Copy the listing below word for word, from the line with "Image resolution: width=640 pixels, height=397" to the line with "pos(47,531)", both of those lines included.

Collection entries:
○ ○ ○ ○ ○ ○ ○

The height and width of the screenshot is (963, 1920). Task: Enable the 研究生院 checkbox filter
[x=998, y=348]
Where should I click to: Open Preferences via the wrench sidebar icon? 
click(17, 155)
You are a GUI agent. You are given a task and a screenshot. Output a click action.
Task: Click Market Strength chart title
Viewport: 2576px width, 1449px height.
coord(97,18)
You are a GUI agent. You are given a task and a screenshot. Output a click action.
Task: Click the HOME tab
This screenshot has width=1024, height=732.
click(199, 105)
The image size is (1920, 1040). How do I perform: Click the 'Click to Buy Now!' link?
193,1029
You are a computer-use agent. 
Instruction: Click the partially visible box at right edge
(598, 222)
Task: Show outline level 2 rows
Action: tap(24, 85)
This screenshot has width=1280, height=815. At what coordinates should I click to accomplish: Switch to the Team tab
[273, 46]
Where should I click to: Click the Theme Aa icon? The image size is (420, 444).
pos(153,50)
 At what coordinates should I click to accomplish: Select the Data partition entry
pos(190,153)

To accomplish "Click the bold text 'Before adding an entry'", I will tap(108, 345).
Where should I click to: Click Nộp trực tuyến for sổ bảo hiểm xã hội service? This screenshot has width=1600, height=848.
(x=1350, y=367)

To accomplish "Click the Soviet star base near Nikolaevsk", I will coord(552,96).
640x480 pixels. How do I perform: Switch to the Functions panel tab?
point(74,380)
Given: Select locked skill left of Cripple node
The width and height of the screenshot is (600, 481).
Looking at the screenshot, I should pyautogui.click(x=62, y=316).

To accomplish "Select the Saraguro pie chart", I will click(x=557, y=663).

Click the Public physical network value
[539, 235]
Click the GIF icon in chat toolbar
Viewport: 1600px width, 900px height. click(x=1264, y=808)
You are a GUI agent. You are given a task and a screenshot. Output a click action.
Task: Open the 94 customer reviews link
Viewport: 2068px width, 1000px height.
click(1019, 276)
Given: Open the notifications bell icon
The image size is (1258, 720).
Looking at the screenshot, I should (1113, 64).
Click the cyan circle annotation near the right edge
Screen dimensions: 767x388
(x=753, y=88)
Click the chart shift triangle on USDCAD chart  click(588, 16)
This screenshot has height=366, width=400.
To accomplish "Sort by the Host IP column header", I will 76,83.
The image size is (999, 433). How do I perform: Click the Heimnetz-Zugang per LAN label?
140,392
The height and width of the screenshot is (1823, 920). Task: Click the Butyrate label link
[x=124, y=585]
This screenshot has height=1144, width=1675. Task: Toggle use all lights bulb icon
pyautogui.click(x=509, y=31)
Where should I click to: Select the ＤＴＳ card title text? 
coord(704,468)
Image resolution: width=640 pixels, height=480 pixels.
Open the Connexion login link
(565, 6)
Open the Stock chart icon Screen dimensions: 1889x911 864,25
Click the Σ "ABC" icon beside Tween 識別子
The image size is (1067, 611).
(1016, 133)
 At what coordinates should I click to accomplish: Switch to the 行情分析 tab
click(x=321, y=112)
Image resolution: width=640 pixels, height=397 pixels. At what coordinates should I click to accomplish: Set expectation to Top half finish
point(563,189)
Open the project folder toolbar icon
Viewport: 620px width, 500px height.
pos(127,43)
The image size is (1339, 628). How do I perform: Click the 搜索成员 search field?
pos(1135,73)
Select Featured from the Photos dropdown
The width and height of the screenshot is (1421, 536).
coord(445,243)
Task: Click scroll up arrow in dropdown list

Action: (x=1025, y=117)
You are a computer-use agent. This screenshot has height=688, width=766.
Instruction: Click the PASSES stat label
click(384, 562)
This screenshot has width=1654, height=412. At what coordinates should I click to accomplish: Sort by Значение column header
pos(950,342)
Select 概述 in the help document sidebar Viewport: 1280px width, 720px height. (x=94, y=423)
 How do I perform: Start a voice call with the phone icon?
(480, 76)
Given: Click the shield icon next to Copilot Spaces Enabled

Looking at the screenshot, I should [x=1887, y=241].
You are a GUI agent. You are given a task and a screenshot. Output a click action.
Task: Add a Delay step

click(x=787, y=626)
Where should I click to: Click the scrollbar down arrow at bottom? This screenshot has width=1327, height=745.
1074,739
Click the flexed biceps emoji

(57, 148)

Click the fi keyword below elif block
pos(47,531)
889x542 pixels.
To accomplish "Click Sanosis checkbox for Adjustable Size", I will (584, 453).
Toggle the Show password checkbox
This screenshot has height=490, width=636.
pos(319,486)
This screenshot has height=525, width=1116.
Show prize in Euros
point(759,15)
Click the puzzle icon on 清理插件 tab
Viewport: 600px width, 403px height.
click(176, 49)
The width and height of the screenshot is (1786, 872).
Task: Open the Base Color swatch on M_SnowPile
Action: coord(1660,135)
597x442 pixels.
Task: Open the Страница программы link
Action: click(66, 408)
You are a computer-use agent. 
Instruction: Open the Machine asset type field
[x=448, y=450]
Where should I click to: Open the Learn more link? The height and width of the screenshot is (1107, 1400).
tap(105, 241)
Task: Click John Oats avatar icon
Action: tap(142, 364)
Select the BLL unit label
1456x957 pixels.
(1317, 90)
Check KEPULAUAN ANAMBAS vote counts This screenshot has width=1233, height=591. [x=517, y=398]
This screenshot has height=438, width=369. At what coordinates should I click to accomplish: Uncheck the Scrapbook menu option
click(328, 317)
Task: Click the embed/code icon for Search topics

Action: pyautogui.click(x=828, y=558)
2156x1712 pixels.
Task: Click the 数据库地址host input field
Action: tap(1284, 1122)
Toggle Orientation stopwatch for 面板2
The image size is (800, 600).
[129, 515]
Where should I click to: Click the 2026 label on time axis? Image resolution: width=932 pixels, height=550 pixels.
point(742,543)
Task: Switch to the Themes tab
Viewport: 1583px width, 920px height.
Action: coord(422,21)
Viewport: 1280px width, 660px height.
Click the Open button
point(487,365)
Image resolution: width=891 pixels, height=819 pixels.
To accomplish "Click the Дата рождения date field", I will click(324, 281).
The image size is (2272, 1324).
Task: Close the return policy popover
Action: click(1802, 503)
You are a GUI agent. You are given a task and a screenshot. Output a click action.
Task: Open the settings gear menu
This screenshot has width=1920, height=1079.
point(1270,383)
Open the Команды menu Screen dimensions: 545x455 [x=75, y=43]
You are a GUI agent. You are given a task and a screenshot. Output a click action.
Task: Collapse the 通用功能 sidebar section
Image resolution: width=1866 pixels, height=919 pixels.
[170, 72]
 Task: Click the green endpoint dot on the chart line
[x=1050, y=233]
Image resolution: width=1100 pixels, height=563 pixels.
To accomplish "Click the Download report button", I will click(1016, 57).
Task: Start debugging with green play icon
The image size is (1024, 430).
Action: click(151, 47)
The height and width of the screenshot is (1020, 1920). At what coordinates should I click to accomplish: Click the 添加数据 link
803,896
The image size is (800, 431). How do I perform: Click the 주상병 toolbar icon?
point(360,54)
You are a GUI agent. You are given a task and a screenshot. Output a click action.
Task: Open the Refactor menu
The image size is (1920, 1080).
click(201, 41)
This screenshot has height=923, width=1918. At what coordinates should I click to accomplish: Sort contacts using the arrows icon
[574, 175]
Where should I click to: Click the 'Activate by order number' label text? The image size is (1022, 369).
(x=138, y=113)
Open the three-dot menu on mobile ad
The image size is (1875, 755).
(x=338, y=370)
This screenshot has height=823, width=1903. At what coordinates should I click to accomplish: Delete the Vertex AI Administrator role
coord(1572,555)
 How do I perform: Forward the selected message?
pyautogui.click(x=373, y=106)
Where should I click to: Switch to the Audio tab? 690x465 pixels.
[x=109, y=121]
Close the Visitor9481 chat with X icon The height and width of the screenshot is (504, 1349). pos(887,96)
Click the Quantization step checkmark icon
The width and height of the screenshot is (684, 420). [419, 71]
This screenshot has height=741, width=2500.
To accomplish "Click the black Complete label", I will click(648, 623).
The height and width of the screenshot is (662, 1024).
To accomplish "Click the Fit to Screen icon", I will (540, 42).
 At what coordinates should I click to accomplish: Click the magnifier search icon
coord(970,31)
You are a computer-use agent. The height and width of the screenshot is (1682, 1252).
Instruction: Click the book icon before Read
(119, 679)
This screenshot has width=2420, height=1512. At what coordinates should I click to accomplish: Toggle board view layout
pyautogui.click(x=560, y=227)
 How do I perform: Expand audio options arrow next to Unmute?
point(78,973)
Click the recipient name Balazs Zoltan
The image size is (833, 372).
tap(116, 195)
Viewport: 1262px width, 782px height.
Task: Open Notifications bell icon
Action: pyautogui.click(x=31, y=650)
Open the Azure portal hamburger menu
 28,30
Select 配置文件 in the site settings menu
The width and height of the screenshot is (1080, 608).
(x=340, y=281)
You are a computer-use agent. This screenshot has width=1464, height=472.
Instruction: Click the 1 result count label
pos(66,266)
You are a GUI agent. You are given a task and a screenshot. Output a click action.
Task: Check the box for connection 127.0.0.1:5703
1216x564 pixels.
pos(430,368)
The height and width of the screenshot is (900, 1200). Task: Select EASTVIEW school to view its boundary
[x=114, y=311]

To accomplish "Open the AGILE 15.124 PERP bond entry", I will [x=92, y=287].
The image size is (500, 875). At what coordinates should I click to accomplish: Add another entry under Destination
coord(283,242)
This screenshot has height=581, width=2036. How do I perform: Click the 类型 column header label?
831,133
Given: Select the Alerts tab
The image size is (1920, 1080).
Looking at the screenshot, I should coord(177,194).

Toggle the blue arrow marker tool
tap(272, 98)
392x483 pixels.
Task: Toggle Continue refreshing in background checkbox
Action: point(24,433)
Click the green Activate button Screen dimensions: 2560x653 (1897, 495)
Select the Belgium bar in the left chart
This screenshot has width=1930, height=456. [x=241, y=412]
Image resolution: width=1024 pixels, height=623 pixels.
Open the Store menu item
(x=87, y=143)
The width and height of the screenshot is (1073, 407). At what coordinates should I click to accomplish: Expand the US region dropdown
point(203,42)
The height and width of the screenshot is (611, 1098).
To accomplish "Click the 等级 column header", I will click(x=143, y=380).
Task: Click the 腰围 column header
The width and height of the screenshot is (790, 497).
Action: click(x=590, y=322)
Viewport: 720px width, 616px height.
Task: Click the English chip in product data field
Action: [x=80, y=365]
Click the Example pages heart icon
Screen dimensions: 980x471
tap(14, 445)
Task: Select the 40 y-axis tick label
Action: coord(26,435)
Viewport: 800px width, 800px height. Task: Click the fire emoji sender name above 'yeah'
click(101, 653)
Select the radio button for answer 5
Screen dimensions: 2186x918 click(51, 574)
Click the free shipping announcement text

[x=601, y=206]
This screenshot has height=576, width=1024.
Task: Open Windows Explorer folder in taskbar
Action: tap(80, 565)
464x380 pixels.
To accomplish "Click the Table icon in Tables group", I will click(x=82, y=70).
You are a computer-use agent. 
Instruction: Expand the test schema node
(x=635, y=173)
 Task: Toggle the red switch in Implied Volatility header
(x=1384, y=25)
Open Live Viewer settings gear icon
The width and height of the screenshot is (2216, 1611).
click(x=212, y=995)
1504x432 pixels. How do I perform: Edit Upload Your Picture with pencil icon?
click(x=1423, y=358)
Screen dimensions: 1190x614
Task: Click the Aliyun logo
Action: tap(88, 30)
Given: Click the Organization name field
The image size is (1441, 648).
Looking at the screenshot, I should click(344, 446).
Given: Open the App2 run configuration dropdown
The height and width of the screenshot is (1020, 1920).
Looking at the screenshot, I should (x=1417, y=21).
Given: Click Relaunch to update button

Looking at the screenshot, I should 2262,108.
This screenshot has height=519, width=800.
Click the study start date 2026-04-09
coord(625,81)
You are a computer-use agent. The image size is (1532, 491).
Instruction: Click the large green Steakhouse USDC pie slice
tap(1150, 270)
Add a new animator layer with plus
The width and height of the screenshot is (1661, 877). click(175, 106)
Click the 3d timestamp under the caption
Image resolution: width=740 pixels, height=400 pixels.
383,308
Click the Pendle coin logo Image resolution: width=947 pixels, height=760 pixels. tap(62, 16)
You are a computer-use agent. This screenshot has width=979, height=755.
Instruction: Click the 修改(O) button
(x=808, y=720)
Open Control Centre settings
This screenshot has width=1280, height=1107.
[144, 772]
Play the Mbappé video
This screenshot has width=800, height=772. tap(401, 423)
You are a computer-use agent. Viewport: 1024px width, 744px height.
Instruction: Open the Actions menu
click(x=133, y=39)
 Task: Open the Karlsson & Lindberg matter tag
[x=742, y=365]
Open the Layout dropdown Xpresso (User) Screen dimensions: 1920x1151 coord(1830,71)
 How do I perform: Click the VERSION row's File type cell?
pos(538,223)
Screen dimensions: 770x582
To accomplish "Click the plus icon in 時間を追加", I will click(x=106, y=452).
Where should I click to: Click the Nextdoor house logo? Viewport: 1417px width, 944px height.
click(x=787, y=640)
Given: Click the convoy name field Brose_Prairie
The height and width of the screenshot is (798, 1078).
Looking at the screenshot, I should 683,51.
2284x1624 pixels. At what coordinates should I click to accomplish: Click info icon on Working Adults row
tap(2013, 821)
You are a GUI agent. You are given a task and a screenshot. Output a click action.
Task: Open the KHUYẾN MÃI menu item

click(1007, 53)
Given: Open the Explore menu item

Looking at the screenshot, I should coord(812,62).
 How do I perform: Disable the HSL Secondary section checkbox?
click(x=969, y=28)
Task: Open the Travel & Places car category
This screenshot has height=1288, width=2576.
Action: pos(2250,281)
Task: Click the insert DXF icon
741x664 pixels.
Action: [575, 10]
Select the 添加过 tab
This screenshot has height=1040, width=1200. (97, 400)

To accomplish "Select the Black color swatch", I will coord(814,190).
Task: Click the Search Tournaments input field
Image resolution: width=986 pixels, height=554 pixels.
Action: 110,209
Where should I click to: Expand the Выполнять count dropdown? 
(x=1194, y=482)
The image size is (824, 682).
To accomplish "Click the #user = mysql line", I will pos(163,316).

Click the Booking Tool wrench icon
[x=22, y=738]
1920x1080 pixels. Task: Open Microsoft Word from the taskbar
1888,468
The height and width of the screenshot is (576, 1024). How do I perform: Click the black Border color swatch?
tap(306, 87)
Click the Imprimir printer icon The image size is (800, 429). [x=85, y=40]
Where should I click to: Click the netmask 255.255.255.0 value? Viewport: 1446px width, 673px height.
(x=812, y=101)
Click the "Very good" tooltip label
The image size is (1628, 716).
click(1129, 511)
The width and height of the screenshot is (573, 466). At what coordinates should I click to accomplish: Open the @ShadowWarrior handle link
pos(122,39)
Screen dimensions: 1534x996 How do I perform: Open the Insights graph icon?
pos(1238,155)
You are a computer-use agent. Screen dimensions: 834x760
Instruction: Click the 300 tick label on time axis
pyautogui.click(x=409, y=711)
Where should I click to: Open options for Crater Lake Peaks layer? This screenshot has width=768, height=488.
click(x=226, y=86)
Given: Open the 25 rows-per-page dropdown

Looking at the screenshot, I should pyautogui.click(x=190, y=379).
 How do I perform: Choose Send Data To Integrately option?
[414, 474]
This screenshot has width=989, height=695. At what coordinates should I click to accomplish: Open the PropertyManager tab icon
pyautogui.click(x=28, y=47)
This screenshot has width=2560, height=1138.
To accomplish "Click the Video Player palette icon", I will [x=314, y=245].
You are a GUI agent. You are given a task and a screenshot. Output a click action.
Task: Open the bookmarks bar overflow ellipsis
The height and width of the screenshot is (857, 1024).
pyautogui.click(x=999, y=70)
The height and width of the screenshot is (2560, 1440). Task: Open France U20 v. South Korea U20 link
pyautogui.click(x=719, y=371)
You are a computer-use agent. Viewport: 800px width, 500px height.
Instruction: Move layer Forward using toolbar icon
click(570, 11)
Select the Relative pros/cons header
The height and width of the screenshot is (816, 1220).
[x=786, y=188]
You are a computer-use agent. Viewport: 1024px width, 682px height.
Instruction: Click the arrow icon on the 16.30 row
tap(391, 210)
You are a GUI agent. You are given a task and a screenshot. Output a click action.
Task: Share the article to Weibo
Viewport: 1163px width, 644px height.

○ ○ ○ ○ ○ ○ ○

▸ Completed task
Image resolution: width=640 pixels, height=397 pixels. At what coordinates should I click to accomplish: Set expectation to Top half finish
point(563,189)
Open the project folder toolbar icon
Viewport: 620px width, 500px height.
pos(127,43)
The image size is (1339, 628). How do I perform: Click the 搜索成员 search field?
pos(1135,73)
Select Featured from the Photos dropdown
The width and height of the screenshot is (1421, 536).
coord(445,243)
Task: Click scroll up arrow in dropdown list

Action: (x=1025, y=117)
You are a computer-use agent. This screenshot has height=688, width=766.
Instruction: Click the PASSES stat label
click(384, 562)
This screenshot has width=1654, height=412. At what coordinates should I click to accomplish: Sort by Значение column header
pos(950,342)
Select 概述 in the help document sidebar Viewport: 1280px width, 720px height. (x=94, y=423)
 How do I perform: Start a voice call with the phone icon?
(480, 76)
Given: Click the shield icon next to Copilot Spaces Enabled

Looking at the screenshot, I should [x=1887, y=241].
You are a GUI agent. You are given a task and a screenshot. Output a click action.
Task: Add a Delay step

click(x=787, y=626)
Where should I click to: Click the scrollbar down arrow at bottom? This screenshot has width=1327, height=745.
1074,739
Click the flexed biceps emoji

(57, 148)

Click the fi keyword below elif block
pos(47,531)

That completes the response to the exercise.